In occasione della ricorrenza della Congiura delle Polveri, Hardy descrive i fuochi accesi sulla brughiera di Egdon Heath, attribuendo loro un'origine celtica e sassone che non trova riscontro nelle fonti storiche, conferisce al paesaggio un'aura arcaica e misteriosa, i fuochi diventano simbolo di continuità tra natura e destino, inscrivendo i personaggi in un ambiente che li sovrasta e li condiziona. Hardy intensifica così il senso di fatalità, trasformando la brughiera in un palinsesto di memorie immaginate. Come sottolinea Raymond Williams in The Country and the City del 1973, Egdon Heath è caricato di un senso mitico che sostituisce la storia documentata. L’assenza di un'origine celtica attestata da fonti scritte dirette spiega inoltre perché questa falsa genealogia abbia potuto diffondersi liberamente, colmando il vuoto identitario lasciato dalla storia.
Il gigante Gargantua distrugge il castello del Gué de Vède con l'Albero di San Martino - Incisione Gustave Doré - Gargantua e Pantagruel Libro I - François Rabelais 1873 - Editore Garnier Frères
François Rabelais invece nel primo libro del suo Gargantua e Pantagruele del 1532, racconta di un "albero di San Martino", nato dal bordone* da pellegrino piantato dal santo, che Gargantua sradica per usarlo come lancia, questa leggenda non trova un riscontro nella tradizione agiografica reale, non esiste alcuna fonte che attribuisca a San Martino un bastone trasformato in albero, ma poichè si àncora a una realtà storica e viene costruita intorno a un santo realmente vissuto la cui vita è attestatada fonti scritte precise, a partire dalla Vita Martini di Sulpicio Severo alla fine del IV secolo, è riconoscibile più come invenzione letteraria e pertanto poiché non ha la necessità di riempire un vuoto non si diffonde e rimane circosritta, confinata al registro parodico e letterario che l'ha creata.
"... Allora Gargantua montò sulla sua grande giumenta, accompagnato come abbiamo detto poco prima. E incontrando sul suo cammino un grande albero, comunemente chiamato l’albero di San Martino, perché un tempo San Martino vi aveva piantato il suo bordone da pellegrino, che era cresciuto fino a tale altezza e grandezza, disse: “Ecco ciò che cercavo; quest’albero mi servirà da bordone e da lancia.” E subito lo sradicò facilmente, ne tolse i rami e lo sistemò a suo piacimento ..."

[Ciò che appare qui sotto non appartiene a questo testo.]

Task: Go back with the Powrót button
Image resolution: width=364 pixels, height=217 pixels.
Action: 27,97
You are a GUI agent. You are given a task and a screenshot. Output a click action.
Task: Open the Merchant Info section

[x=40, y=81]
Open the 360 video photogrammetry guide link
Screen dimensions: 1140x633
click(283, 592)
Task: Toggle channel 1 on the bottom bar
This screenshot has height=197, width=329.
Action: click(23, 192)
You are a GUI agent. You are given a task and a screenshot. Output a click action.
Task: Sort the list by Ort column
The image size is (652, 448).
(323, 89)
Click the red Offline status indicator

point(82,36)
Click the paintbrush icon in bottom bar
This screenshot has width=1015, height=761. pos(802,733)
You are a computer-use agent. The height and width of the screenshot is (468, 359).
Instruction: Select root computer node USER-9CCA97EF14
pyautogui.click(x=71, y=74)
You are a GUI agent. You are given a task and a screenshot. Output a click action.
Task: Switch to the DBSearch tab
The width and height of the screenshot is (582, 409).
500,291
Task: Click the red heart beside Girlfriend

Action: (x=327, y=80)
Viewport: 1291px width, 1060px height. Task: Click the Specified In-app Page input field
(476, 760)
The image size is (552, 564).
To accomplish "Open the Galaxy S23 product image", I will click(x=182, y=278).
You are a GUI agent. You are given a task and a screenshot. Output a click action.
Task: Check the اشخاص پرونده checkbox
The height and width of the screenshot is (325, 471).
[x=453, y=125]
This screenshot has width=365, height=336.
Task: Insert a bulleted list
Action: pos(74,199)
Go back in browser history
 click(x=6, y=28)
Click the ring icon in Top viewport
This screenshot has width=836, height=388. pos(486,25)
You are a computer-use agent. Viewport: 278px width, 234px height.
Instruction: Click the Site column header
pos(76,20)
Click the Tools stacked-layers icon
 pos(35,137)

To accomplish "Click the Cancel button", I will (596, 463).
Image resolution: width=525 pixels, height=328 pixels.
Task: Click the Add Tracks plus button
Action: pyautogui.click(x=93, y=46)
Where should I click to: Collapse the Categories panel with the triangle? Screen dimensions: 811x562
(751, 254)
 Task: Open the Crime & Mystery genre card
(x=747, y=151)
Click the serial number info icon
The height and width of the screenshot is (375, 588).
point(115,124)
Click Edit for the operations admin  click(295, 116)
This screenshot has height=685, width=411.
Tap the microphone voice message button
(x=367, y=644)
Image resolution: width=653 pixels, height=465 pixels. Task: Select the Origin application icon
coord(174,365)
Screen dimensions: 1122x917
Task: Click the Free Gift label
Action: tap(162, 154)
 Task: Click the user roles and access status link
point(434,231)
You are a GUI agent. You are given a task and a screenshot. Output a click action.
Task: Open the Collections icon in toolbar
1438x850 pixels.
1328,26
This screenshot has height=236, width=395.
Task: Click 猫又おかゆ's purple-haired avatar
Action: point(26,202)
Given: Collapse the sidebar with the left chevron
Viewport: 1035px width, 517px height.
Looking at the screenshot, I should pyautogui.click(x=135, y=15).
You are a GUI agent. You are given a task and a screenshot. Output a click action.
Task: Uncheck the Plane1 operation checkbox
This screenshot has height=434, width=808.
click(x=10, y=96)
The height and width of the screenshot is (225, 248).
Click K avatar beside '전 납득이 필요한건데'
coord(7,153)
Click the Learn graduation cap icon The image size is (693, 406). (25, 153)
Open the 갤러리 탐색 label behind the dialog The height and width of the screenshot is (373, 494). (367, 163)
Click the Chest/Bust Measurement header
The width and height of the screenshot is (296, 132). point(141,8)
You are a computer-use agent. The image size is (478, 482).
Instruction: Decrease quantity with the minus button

"... Allora egli percosse con il suo grande albero contro il castello e, a gran colpi, abbatté torri e fortezze e ridusse tutto in rovina, tanto che quelli che vi erano dentro furono tutti uccisi e fatti a pezzi ..."
Gargantua e Pantagruel
François Rabelais
Liberamente tradotto da Me Medesima
Interessante è la traduzione italiana di Gildo Passini che nel 1933 aggiunge un elemento assente nel testo francese, l'Albero di San Martino diventa un ontano, specie diffusa nelle zone umide e rurali della Francia e dell'Italia, tanto quanto diffuso è il culto di San Martino.
"... Montò dunque Gargantua sulla sua grande giumenta accompagnato come dianzi abbiamo detto. E incontrando per la strada un alto e grosso ontano, chiamato comunemente l’albero di San Martino perché si credeva cresciuto da un bordone piantatovi già da San Martino, disse: «Ecco ciò che mi occorre: quest’albero mi servirà di bordone e di lancia». E lo svelse facilmente da terra, ne sfrondò i rami e lo accomodò a suo piacere ..."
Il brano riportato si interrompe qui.